You may think face and hand creams are mainly for women, but it’s just as important for men to take care of their skin. During the depths of winter, carry moisturizing cream in your truck and use it to prevent dry skin, which can itch, crack and bleed. Also make sure you use products with a Sun Protection Factor of 15 or higher because your skin is still exposed to harmful rays in the winter, even through windows.
It’s just as important to address problems more serious than dryness because skin is your body’s most important defense against injury and bacteria. Skin also regulates body temperature, and a vast network of blood vessels in the skin provides oxygen and nutrients to nerves, glands, nails and hair.
Though some skin conditions have unknown causes or no cure, the best general maintenance for your skin is eating right, staying hydrated, avoiding the sun and keeping your skin moisturized. Some conditions are responsive to medication or other treatment:
ECZEMA is a chronic skin disease characterized by dry, red, extremely itchy patches. Its cause is unknown. There is no cure, but the symptoms can be managed with prescription and over-the-counter topical creams.
ACNE, which plagues some adults, can be treated with prescription gels and ointments. For patients with moderate to severe acne, the doctor often prescribes an oral antibiotic.
ROSACEA causes redness on the cheeks, nose, chin and forehead. The condition affects an estimated 14 million Americans – most without knowing what it is. Although the cause is unknown, the problem may be aggravated by stress, infection, vitamin deficiencies and glandular upset. Doctors often prescribe a topical antibiotic. The dilated blood vessels can be closed off with a needle, a laser or surgery.
PSORIASIS typically results in patches of thick, red skin covered with silvery scales that usually itch or feel sore. They most often occur on the elbows, knees, other parts of the legs, scalp, lower back, face, palms and soles, but they can occur anywhere. Psoriasis is caused by the overproduction of skin cells. A doctor can prescribe ointments that often help stop or reverse the spread. Exposure of the patches to sunlight also helps.
DERMATITIS refers to any skin inflammation. It’s commonly an allergic reaction that produces an itchy rash that blisters, oozes and crusts. Seborrheic dermatitis is a chronic condition, usually of the scalp, that causes red skin covered by yellowish, greasy-appearing scales. Scalp treatments include special over-the-counter and prescription shampoos.
SKIN INFECTIONS are common and include fungal, viral, bacterial and other infections. Among these are athlete’s foot, herpes, warts, scabies, ringworm and hives. Treatments vary widely.

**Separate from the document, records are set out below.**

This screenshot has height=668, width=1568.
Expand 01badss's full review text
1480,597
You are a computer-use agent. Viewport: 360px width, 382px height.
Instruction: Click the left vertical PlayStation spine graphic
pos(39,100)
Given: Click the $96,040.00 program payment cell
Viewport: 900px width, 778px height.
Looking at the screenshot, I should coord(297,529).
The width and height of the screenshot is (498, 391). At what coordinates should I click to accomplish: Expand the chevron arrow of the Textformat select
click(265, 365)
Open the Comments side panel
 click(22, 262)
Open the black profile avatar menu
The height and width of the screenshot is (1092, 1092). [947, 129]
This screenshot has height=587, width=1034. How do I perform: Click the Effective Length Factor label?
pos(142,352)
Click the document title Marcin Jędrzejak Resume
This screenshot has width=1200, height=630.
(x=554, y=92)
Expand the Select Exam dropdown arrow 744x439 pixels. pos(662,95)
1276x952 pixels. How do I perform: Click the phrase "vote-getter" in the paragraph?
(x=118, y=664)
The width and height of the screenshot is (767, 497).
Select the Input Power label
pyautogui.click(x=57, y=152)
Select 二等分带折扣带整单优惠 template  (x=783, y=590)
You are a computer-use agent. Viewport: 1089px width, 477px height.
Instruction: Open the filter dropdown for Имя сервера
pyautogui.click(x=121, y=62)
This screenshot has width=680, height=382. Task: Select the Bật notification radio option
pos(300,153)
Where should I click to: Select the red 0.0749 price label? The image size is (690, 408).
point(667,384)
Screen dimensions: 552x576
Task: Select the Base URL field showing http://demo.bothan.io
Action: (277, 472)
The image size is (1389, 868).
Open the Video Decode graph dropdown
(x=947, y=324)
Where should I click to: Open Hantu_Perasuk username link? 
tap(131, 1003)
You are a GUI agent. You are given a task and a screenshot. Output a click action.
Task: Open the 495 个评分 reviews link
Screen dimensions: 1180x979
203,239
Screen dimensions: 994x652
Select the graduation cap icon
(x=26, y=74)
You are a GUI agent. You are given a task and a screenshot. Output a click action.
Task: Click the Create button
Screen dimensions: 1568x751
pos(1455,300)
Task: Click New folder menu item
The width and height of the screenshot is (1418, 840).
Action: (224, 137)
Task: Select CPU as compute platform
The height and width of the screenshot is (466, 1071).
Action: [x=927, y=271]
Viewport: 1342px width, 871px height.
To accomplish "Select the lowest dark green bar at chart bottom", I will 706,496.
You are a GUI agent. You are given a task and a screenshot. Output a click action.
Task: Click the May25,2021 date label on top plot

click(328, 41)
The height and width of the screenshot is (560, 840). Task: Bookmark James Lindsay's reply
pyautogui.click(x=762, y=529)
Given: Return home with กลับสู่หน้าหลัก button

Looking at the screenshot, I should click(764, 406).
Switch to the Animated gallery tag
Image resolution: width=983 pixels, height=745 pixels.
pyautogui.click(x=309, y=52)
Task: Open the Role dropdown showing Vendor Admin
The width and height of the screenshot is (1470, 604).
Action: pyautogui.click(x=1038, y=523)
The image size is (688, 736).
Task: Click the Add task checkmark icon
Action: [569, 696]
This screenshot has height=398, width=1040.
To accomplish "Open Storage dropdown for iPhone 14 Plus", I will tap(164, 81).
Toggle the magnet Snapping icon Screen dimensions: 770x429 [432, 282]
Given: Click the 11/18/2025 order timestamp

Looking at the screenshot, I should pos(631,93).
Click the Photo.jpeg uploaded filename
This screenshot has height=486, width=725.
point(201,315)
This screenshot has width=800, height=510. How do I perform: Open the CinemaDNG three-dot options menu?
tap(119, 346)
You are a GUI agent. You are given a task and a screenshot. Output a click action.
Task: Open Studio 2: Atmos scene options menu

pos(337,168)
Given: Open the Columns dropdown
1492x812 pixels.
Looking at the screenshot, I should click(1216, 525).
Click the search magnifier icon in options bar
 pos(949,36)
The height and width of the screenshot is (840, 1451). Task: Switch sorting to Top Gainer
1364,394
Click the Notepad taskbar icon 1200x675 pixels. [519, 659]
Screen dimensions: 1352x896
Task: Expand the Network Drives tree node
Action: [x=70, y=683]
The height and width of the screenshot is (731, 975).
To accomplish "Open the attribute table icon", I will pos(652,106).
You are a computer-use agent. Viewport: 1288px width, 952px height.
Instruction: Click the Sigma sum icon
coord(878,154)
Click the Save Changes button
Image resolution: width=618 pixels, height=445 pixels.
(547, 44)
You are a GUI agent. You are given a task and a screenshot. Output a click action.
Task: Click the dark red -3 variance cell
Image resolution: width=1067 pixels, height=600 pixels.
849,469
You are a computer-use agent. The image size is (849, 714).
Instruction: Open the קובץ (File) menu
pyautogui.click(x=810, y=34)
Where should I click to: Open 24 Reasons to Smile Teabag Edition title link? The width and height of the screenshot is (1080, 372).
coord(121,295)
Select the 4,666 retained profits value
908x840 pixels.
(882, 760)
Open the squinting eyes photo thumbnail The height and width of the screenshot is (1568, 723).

SELF-SCREEN FOR SKIN CANCER
Skin cancer types range from relatively benign to potentially fatal. This ABCD guide can help you differentiate harmless marks from the important signs of melanoma and other skin cancers. Use a mirror to check hard-to-see places, such as behind your ears, on your back and on the backs of your legs.
ASYMMETRY: One half of a mole or birthmark does not match the other.
BORDER: The edges are irregular, ragged, notched or blurred.
COLOR: The color has different shades of brown or black, sometimes with patches of red or white.
DIAMETER: The area is larger than 6 millimeters, about the size of a pencil eraser.